第1巻 Sicario ~哀しみに囚われた殺人鬼達~
ギフトが男性を見送ると、俺の元にやって来た。


「さぁ!セルリア!!早速ターゲットの詳細を調べるぞ!」


そう言うとギフトは俺のコートを乱雑に投げた。咄嗟の反応も出来ず、顔面にコートが当たった。
隣で小さく「行ってらっしゃい」というディーブの声が聞こえた。
俺は引き摺られるようにギフトに連れていかれた。玄関から出ると、ギフトは俺の事などお構い無しに今回の依頼の詳細を語り始めた。

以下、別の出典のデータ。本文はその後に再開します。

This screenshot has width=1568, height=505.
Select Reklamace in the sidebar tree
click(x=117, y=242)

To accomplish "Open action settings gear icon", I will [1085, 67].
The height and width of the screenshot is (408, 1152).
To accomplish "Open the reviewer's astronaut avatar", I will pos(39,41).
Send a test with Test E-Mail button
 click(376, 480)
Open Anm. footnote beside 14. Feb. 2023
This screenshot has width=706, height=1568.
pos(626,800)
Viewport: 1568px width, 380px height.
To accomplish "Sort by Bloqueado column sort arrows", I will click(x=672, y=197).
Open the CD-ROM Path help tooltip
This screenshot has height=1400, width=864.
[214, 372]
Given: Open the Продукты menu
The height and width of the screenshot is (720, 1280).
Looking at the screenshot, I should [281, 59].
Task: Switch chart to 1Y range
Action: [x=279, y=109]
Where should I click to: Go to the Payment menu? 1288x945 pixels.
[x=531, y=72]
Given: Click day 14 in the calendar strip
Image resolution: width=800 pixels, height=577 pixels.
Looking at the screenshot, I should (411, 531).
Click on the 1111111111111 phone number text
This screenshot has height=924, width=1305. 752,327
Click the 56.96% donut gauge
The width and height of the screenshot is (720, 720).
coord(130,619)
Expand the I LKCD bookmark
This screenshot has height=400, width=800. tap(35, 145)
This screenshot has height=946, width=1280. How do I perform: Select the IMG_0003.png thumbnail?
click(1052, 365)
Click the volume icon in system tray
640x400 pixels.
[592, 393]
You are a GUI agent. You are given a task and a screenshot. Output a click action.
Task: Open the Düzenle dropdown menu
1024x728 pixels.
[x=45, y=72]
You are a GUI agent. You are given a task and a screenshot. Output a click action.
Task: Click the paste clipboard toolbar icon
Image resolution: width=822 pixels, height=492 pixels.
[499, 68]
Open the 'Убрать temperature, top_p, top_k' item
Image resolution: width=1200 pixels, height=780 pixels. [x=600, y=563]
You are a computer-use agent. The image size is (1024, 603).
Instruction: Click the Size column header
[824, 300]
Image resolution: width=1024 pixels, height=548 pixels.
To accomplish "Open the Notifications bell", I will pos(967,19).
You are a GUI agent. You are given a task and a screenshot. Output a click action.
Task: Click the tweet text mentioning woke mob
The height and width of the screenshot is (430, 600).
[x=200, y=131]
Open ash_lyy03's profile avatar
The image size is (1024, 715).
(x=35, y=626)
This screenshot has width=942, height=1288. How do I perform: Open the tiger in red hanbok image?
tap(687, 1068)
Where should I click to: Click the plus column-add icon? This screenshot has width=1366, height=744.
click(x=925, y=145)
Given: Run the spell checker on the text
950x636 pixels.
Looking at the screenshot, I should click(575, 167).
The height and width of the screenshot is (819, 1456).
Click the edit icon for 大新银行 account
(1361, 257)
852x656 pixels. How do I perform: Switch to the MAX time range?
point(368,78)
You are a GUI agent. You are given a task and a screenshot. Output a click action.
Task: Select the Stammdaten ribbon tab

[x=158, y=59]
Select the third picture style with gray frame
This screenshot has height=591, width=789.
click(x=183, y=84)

「今回の依頼人はジュラル・ミル氏。ターゲットは彼の恋人フィネル・タラード。ミル氏の情報だと、彼女は美容院に勤めている。場所は既に判明してる。電車で10分だ。」

「何で俺も行かなきゃいけねぇーんだよ...。」


大体の理由は見当がつくが、一応聞いてみる。
生き生きとしていたギフトの表情が険しくなる。


「ドールと行きたくないから...」


割と真面目な声色で言う。
その気持ちは解らなくはない。ドールのギフトへの愛は異常なものだ。傍から見ていても、それは明らかなものだ。
仕方無いか...俺は大人しくギフトに、ついて行く事にした。